Earth Day

Saturday, July 17, 2021

Sermon, 15th Sunday in Ordinary Time, July 11, 2021, "All called to be prophets"

B Proper 10 15 Ord Pilg 2021
Amos 7:7-15
July 11, 2021 

           One of the only reasons I remain in ordained ministry is because I believe what we do in church matters—not just to us as individuals but to our community, to our nation, and to the wider world.  And so, when I first started at this blessed church, with verses from First and Second Samuel staring at me in the Revised Common Lectionary, I thought it important to share with you all the deep anti-authoritarian thread that is found deep within our tradition.  In this moment in time, I would want you to engage your family members, your neighbors, and your government officials with a faith that says, “What my faith tells me is this, that when all the power flows in one direction, this is directly counter to the will and desire of God.  For it is God’s grand wish that power be shared, that the vulnerable be protected, and that the least of these—the poor, the morning, the imprisoned, the stranger, the land and the water—are dear to God’s heart. 
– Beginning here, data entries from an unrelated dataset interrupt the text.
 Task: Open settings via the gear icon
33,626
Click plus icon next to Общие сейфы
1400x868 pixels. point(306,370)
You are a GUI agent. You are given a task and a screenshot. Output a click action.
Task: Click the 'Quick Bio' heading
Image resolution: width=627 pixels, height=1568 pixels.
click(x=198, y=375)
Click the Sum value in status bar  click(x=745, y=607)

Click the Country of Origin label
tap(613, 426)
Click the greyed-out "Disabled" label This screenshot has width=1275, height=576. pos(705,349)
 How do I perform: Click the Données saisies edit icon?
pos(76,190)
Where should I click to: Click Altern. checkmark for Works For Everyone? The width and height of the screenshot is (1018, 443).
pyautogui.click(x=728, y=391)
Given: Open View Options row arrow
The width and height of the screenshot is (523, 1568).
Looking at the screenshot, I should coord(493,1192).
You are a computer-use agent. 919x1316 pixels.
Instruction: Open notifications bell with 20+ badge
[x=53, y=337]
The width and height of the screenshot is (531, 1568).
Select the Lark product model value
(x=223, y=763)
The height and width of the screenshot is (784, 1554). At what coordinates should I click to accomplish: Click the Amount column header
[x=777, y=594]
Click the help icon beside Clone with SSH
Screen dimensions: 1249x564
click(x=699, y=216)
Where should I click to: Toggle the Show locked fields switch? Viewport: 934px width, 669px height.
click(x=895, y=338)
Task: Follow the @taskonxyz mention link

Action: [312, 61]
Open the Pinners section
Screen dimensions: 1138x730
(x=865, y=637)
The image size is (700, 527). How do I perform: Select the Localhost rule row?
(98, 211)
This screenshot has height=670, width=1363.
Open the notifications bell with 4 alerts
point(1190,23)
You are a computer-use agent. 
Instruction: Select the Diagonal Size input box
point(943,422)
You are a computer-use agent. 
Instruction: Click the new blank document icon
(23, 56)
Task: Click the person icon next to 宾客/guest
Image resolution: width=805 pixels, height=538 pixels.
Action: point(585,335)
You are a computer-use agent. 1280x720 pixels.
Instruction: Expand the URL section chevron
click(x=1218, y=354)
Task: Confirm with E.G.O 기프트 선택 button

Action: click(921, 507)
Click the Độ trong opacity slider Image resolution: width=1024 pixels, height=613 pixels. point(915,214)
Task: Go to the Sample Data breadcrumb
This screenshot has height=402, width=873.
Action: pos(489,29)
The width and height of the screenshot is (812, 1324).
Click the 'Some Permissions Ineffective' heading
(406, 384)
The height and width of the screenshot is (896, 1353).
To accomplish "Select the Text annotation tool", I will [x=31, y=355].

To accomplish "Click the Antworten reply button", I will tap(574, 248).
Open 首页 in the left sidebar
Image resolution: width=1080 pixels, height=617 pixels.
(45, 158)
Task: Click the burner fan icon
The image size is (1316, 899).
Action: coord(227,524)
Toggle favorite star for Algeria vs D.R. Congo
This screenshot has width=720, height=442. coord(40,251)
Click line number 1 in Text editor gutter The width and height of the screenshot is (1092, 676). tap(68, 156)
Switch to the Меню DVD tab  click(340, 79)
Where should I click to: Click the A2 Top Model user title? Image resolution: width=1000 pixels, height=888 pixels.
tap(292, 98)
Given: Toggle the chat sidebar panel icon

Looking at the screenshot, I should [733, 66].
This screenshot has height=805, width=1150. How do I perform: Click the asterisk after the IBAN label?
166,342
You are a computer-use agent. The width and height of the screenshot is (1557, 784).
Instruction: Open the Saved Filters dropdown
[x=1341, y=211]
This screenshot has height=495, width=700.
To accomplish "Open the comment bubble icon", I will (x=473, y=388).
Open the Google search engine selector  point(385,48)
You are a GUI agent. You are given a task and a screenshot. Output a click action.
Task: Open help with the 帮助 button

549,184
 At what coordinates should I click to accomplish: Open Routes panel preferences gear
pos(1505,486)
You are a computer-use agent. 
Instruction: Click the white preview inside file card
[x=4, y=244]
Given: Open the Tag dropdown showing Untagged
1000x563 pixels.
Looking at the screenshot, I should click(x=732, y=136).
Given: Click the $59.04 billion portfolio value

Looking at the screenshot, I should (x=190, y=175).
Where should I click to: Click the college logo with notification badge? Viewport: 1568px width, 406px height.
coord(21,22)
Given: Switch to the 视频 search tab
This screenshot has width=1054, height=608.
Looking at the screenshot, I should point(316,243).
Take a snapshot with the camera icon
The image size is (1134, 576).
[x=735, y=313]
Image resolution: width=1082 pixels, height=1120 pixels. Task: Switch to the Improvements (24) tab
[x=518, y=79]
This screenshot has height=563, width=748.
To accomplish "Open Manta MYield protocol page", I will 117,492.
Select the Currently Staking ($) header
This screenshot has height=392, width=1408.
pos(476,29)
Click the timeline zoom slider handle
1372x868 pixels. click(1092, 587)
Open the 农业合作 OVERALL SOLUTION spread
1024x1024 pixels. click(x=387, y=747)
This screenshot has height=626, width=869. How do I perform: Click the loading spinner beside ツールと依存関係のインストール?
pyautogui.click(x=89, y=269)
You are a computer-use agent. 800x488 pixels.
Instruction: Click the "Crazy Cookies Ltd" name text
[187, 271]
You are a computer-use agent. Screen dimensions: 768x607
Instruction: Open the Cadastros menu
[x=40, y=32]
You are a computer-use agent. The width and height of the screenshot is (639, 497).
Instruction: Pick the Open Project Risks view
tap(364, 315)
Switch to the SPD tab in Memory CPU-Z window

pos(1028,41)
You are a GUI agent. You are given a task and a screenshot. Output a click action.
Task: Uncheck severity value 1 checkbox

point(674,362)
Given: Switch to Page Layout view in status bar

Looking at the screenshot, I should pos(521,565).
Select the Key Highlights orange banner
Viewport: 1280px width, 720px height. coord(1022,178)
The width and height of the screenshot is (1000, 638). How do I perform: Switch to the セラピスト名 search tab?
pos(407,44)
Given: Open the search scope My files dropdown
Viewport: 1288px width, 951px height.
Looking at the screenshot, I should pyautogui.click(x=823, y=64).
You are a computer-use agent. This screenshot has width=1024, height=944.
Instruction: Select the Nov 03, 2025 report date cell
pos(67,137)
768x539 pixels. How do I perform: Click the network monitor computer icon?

We heard that in Scripture verses chosen by the families of Fred Gibby and Maria Melcher this week as a way that defined who they were in the world and how their faith was lived out as members of Pilgrim Congregational United Church of Christ.  In listening to their family members define their lives, I heard them state with great confidence who Fred and Maria were and are.  They are now our faith ancestors who form a cloud of witnesses, a communion of saints, ancestors who walk with us so that we might walk confidently before our elected officials and say, “I know God’s heart.  And I demand, by that heart, that you act accordingly.”  I truly believe that it was only those kinds of courageous statements, often made by every day people, that saved our country from going headlong into an authoritarianism based in white evangelical Christendom—an authoritarianism that still threatens us all.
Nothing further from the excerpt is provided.